Cumbrian lakes hold a centuries-long flood record
Any plan to protect homes and businesses from flooding has to understand the scale of the problem being confronted.
Key questions are: "How often will it flood, and how big will the events be?"
Engineers can then design and build the defence infrastructure suitable to the task.
In the modern era, we've relied on records of precipitation and river flow to help gauge flood risk.
"The people living in the Lake District today are very aware that they're experiencing a flood-rich period" -
Prof Richard Chiverrell, Liverpool University
But this is problematic because our data on rainfall only goes back a couple of hundred years in a few locations, and good measurements of river flows are shorter still - just a matter of decades.
That is really too short to capture the full range of possibilities in terms of flood frequency and magnitude.
It is why the National Flood Resilience Review published on Thursday wants to see greater use of "information from historic sources (for example newspaper reports, photographs, and sediments)".
This is work done by the likes of Richard Chiverrell, David Sear, Jeff Warburton and Daniel Schillereff (Liverpool, Southampton, Durham, Kings College London universities).
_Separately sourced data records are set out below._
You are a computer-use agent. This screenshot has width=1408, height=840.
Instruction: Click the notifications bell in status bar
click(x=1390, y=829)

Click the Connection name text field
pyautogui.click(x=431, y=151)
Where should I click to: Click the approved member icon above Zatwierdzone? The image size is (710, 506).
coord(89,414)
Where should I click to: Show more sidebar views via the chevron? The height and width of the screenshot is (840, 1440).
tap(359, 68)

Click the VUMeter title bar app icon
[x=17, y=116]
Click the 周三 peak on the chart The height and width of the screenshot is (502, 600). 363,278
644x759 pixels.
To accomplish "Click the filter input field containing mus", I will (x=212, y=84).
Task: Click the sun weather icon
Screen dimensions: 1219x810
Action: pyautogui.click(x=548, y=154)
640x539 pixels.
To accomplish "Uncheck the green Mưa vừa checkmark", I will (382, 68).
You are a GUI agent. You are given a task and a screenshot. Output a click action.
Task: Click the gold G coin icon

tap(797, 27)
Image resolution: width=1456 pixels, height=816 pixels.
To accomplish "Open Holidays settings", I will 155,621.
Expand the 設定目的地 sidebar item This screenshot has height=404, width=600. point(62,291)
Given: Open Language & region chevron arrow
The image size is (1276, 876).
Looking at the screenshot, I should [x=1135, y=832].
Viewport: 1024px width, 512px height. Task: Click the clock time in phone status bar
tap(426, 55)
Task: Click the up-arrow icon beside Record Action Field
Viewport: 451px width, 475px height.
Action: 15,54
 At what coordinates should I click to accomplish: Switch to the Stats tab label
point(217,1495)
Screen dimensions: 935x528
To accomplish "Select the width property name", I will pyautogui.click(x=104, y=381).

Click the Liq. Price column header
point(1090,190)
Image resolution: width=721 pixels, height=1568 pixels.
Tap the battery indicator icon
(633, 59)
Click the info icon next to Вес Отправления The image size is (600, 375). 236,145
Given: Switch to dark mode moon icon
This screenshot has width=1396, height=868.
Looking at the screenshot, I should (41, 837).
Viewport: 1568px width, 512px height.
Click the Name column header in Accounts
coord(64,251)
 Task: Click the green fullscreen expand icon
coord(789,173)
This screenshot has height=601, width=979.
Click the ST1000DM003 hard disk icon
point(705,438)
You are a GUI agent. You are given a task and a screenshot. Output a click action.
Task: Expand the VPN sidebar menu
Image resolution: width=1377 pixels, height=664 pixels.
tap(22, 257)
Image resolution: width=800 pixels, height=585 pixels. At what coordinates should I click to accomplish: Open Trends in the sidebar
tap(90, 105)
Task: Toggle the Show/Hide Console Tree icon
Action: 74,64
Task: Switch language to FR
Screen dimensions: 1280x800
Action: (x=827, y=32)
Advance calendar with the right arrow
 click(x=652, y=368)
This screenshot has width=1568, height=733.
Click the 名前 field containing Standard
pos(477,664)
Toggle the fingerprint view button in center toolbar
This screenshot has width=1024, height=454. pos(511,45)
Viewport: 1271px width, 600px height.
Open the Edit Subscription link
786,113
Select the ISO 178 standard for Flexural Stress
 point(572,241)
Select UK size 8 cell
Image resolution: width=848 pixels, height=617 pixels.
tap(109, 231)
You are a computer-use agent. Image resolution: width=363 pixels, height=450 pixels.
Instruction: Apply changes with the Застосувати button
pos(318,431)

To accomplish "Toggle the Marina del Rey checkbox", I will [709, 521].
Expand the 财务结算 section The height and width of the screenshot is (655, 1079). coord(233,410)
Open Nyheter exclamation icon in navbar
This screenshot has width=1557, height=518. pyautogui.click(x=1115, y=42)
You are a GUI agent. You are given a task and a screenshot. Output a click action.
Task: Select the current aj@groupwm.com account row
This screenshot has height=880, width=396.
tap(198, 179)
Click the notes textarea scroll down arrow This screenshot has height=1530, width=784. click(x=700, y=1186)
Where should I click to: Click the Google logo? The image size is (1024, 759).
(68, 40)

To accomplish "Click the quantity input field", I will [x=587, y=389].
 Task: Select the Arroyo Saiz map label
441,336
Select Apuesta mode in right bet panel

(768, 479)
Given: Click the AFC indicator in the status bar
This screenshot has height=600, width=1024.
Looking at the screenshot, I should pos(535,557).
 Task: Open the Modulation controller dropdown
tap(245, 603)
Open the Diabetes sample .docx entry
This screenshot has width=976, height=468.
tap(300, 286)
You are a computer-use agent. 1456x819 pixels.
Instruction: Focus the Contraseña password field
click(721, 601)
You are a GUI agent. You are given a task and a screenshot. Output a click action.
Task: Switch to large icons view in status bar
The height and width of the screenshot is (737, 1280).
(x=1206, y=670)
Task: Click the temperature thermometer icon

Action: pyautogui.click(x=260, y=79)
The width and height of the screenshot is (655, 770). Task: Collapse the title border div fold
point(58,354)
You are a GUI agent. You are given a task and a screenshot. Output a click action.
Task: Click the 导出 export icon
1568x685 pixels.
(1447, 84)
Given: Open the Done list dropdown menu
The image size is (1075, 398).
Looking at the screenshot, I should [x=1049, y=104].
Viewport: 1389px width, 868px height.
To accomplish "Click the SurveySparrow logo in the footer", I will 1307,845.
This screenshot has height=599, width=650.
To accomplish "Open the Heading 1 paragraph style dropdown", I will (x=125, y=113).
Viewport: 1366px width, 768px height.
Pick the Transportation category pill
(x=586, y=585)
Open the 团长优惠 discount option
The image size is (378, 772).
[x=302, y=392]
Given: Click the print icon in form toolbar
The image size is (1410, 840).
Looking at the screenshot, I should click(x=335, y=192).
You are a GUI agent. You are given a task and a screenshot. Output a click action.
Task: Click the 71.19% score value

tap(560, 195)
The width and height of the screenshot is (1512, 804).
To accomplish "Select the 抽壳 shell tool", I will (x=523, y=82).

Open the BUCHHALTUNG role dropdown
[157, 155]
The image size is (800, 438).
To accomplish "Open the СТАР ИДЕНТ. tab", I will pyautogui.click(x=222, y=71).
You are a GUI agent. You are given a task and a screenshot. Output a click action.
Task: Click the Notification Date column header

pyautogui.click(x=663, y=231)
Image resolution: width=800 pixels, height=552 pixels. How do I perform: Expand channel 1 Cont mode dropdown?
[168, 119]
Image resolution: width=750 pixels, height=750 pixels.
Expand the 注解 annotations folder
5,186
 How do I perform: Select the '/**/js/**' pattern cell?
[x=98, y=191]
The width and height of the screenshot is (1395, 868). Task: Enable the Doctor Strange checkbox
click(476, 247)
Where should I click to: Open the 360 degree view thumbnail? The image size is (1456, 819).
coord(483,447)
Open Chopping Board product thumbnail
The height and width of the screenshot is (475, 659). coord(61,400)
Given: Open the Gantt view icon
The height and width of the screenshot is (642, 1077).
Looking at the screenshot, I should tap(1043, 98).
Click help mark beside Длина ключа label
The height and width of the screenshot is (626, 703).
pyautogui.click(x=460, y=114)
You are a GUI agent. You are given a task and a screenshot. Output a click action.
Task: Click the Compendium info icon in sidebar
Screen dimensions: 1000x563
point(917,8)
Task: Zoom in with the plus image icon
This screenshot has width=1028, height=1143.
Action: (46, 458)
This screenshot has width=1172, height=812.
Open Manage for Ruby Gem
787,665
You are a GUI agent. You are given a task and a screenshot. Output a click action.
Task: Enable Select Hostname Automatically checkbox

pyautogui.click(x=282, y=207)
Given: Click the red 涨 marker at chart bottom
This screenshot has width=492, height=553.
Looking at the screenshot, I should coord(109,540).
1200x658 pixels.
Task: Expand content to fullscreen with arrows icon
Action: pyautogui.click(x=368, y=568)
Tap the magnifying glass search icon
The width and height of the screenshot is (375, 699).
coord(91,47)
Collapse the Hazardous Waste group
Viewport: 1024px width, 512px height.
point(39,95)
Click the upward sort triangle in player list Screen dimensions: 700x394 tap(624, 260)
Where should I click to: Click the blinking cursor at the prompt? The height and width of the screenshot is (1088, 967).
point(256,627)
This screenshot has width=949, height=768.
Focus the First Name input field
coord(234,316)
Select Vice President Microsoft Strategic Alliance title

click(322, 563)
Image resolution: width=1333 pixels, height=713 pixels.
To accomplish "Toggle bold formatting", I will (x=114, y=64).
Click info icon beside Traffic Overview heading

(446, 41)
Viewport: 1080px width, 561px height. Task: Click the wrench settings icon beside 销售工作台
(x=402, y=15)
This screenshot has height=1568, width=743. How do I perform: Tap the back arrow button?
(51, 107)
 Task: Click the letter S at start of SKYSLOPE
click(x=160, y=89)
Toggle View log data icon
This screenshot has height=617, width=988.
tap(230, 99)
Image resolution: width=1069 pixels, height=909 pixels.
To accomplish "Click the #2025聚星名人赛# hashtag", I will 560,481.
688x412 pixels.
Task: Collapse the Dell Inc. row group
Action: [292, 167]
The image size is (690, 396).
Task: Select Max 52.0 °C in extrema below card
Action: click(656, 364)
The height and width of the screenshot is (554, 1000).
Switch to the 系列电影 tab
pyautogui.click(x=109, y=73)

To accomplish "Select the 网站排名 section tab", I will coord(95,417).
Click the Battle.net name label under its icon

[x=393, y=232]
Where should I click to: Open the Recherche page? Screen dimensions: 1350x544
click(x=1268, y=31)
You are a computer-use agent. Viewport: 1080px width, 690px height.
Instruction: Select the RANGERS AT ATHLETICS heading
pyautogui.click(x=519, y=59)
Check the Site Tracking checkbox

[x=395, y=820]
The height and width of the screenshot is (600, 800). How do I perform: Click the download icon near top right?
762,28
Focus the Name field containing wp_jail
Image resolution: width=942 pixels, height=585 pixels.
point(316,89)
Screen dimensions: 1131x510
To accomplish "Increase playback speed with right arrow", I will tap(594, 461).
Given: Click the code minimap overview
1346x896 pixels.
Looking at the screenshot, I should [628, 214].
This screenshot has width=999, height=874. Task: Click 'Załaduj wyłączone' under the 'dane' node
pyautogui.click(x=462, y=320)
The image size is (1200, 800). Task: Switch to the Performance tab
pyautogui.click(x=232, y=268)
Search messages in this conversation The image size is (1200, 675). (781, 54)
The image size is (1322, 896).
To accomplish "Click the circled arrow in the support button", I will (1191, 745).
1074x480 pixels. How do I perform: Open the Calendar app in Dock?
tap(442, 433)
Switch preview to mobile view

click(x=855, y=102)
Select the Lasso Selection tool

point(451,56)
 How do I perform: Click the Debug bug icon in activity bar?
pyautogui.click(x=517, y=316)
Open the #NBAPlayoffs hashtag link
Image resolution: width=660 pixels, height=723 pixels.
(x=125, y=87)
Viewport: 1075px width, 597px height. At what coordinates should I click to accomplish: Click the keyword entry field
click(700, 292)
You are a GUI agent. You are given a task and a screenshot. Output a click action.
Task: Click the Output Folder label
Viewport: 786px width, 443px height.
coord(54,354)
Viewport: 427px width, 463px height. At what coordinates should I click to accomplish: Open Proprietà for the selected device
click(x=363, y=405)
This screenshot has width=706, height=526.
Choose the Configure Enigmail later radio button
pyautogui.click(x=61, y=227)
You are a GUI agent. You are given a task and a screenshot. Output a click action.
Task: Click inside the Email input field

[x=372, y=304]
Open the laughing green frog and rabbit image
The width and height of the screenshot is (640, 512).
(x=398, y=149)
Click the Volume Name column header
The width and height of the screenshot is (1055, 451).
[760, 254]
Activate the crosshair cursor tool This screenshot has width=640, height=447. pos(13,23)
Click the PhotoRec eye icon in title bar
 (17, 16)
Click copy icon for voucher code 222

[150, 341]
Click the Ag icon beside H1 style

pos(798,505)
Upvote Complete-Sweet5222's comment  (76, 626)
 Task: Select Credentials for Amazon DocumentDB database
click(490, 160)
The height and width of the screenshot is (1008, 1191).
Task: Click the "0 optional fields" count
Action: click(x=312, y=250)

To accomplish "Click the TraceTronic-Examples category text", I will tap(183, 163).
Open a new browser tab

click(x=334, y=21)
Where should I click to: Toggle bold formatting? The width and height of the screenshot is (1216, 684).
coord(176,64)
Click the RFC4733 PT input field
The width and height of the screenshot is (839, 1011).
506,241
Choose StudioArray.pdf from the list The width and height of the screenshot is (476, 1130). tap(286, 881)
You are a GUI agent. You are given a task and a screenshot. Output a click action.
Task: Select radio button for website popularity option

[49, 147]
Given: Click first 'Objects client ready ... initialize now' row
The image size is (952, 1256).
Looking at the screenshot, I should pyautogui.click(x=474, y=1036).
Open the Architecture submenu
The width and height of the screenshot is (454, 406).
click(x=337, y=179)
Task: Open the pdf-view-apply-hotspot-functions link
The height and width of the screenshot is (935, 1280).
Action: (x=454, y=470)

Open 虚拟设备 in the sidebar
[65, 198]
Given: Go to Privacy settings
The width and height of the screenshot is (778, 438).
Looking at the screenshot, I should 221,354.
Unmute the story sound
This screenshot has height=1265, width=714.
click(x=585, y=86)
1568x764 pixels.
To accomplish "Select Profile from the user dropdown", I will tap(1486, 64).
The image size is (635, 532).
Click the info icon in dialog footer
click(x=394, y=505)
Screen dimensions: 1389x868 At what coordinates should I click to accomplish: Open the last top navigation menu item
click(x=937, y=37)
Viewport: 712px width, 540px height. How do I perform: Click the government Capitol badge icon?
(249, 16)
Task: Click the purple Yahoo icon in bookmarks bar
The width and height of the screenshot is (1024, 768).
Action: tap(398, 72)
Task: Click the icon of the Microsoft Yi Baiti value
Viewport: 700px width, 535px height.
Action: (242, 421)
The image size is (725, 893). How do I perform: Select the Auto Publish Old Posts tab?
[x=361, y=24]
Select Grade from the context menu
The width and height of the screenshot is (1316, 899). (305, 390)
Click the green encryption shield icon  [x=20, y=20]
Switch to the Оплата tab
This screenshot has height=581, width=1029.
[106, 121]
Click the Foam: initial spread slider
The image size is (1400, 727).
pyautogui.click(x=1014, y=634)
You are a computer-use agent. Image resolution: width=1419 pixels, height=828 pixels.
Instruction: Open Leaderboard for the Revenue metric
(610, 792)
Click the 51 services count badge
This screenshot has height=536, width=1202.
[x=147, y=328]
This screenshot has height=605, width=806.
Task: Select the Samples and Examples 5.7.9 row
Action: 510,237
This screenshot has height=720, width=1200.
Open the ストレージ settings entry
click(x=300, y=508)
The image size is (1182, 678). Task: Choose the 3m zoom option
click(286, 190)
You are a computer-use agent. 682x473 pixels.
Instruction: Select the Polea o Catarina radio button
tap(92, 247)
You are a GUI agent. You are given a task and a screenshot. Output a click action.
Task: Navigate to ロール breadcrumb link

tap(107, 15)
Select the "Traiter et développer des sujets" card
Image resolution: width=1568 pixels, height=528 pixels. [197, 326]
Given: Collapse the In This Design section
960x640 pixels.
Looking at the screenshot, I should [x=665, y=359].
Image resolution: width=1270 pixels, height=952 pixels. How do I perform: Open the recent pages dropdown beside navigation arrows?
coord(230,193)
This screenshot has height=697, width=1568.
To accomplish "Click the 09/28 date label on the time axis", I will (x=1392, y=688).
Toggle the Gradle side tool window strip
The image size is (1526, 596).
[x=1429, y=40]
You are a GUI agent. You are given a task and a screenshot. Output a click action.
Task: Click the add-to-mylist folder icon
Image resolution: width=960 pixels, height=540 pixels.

The team has been studying the sediments in four lakes in Cumbria.
In amongst their typically fine-grained brown bottom-muds are numerous layers of sand.
This is the material washed into the lakes whenever there is a colossal downpour, such as that delivered by Storm Desmond last December and which brought misery to Cumbria.
The size of the sand grains is related to the magnitude of a flood: a bigger event will have the energy to carry larger particles.
The team has a lot of confidence in its methods - for both flood magnitude and frequency.
Back in December, the group happened to have sediment traps in place on Brotherswater to see how Desmond washed material into the lake.
The scientists saw precisely how the flood plume, with its load of sand, entered the main body of water and then settled out.
"It was very important because it allowed us to test that the sediment record that we've been interpreting as a flood really is a flood," Prof Chiverrell said.
The spacing of the sand layers is a telltale for how often floods occur.
The UK Natural Environment Research Council has funded this investigation through its Urgency Programme, including the on-going investigations in the lakes of Buttermere, Bassenthwaite, Ullswater and Brotherswater, but already new insights are emerging.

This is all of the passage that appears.